- **Instructions for the task**: When you reach the line with "Viewport: 1920px width, 912px height." in the listing below, transcribe it and each line after it up to and including the line with "762x753 pixels.", exactly and with nothing else.

- **The records**:
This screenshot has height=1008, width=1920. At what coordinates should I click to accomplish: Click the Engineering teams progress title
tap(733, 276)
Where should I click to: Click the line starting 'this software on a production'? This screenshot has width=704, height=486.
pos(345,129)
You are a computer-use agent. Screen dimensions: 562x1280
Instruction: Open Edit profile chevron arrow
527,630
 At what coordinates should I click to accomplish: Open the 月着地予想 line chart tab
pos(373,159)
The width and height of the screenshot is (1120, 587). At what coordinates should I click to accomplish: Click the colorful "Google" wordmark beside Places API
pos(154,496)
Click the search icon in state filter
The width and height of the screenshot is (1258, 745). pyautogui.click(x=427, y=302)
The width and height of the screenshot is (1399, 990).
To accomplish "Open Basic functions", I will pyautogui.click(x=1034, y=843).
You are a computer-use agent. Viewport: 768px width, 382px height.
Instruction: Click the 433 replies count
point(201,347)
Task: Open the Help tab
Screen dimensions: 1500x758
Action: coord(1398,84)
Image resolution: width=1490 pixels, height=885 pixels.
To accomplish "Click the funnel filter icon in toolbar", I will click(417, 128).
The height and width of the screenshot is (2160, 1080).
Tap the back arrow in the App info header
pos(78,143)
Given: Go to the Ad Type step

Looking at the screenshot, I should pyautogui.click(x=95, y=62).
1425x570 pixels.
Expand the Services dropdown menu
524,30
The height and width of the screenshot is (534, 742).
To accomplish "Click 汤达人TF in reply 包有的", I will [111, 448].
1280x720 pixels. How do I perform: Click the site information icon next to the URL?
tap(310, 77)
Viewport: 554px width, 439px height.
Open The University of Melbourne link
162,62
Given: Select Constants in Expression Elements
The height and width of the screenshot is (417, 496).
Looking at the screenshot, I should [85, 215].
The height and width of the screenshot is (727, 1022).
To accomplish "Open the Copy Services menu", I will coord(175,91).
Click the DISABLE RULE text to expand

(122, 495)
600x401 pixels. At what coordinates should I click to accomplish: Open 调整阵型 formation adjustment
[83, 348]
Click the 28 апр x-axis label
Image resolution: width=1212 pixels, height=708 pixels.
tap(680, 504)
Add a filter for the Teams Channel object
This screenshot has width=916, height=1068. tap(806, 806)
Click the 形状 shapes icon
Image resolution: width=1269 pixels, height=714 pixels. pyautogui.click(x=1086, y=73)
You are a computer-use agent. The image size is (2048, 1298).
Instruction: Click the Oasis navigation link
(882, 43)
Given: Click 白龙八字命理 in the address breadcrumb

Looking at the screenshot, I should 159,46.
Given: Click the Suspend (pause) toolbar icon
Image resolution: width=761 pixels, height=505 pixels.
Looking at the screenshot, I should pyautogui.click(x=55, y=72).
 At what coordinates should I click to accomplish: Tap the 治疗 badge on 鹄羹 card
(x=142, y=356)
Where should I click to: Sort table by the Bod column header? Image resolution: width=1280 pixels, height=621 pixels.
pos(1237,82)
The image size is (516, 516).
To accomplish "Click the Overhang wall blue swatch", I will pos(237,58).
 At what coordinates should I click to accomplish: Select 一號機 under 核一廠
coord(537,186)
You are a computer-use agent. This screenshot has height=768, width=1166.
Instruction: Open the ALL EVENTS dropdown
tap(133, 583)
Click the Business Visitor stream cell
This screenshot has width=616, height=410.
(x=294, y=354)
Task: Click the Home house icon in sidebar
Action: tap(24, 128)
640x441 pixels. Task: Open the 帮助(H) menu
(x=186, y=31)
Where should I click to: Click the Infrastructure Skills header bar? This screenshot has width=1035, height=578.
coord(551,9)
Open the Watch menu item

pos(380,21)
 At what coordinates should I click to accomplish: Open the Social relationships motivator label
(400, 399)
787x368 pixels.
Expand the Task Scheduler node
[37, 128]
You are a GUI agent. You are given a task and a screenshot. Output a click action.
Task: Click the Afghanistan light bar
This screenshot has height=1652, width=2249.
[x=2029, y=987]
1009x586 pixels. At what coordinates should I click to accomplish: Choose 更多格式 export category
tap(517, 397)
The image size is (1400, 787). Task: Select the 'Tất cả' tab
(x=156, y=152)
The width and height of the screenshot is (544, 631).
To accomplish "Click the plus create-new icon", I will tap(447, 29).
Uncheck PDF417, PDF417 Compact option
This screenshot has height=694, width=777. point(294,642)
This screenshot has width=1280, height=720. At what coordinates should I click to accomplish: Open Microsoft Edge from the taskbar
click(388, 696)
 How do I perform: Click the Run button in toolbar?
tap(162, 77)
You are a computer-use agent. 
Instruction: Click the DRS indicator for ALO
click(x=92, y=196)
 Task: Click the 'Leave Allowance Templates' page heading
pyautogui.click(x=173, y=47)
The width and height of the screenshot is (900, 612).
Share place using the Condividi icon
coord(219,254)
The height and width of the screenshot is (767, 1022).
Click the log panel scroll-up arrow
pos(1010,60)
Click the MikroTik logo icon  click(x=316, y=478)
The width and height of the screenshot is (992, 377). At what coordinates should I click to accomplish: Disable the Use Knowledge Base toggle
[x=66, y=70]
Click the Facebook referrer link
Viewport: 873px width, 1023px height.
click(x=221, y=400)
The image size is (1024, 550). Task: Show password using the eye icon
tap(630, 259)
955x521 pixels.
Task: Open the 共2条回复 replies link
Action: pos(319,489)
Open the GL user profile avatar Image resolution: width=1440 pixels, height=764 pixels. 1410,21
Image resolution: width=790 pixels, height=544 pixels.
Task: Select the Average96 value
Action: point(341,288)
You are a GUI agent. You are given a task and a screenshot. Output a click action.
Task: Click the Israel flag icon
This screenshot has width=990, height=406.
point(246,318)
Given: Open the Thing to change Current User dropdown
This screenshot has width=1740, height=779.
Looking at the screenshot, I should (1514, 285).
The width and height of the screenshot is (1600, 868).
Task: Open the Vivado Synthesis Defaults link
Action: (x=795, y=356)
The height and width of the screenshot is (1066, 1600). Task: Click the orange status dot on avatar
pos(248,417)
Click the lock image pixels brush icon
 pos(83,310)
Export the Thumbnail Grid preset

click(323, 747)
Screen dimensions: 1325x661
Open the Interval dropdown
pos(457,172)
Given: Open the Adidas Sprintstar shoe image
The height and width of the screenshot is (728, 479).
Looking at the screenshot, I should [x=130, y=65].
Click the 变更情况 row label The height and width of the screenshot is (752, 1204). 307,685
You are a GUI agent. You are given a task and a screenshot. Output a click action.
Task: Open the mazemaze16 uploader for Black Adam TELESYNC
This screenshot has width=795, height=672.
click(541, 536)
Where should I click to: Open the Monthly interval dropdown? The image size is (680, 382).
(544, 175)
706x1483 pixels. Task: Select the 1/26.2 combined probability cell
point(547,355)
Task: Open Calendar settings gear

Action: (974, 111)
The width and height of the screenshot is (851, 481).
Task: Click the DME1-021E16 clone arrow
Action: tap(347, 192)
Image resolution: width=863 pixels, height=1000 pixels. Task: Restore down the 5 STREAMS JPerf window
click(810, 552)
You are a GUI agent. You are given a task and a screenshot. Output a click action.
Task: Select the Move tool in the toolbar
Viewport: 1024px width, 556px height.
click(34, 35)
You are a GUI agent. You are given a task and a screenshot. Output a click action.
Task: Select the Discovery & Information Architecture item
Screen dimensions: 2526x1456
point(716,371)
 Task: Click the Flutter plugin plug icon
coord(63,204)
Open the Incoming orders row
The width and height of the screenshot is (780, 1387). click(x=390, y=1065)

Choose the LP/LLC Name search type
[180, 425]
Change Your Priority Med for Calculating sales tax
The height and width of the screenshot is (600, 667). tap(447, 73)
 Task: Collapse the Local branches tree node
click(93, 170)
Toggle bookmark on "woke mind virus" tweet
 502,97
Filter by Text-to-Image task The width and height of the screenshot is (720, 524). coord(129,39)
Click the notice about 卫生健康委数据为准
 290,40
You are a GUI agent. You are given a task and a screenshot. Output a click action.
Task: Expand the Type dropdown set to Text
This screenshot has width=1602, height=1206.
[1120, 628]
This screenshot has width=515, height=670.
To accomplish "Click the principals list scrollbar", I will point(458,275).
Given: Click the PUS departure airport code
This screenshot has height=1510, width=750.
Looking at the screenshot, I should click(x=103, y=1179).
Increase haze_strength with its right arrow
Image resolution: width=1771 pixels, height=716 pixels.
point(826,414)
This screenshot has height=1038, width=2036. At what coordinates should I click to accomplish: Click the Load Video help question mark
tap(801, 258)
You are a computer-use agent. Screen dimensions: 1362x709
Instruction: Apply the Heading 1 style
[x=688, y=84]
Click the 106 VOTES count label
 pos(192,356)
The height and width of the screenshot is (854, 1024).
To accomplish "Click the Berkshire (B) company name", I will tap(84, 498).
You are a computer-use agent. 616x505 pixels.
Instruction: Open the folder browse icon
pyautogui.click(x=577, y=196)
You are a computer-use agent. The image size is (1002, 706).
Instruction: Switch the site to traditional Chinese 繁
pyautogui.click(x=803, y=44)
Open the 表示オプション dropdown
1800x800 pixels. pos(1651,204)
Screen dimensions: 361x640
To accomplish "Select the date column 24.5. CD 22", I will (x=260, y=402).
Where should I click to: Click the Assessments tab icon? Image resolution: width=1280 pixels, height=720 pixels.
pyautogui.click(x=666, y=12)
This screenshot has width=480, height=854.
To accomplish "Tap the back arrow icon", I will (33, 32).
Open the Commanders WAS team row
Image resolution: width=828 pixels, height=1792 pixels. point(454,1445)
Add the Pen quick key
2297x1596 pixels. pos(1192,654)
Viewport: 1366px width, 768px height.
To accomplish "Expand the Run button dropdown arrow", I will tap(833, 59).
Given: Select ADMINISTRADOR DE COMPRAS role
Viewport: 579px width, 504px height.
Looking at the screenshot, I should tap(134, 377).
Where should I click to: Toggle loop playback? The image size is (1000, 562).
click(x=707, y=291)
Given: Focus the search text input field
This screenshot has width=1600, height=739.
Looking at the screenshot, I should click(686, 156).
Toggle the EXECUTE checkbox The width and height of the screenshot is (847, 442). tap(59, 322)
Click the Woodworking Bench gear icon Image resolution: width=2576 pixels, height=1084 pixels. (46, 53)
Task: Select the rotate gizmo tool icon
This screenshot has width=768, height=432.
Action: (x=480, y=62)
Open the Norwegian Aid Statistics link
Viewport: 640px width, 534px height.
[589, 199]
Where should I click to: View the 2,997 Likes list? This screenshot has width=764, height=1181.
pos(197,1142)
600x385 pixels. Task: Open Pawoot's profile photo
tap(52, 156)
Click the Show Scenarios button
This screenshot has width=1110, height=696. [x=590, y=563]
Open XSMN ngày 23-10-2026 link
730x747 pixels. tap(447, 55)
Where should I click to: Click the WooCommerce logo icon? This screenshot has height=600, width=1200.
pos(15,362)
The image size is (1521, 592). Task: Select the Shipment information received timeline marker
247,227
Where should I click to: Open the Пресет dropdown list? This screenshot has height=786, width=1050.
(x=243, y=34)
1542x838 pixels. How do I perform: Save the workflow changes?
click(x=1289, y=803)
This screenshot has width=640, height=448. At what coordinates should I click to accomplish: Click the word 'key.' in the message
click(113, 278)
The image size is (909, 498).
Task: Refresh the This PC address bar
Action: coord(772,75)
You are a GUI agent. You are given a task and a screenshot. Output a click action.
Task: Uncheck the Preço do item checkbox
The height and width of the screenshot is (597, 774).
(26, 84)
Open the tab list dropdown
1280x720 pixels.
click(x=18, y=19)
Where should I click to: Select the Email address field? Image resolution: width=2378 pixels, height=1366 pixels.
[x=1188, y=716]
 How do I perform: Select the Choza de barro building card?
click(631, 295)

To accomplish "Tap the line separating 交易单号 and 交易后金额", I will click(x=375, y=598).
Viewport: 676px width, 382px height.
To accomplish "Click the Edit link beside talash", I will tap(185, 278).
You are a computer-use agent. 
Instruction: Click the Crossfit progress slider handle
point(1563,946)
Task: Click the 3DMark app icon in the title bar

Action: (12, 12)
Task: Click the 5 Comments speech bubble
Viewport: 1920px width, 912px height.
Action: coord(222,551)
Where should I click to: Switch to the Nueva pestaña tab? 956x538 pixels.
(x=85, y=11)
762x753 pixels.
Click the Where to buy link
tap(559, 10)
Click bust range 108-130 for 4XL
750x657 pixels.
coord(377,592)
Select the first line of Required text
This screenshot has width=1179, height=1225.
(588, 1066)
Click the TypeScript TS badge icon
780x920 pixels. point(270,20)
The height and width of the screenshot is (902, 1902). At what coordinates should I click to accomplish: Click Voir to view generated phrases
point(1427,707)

- **Response area**:
Viewport: 1920px width, 912px height.
Action: coord(222,551)
Where should I click to: Switch to the Nueva pestaña tab? 956x538 pixels.
(x=85, y=11)
762x753 pixels.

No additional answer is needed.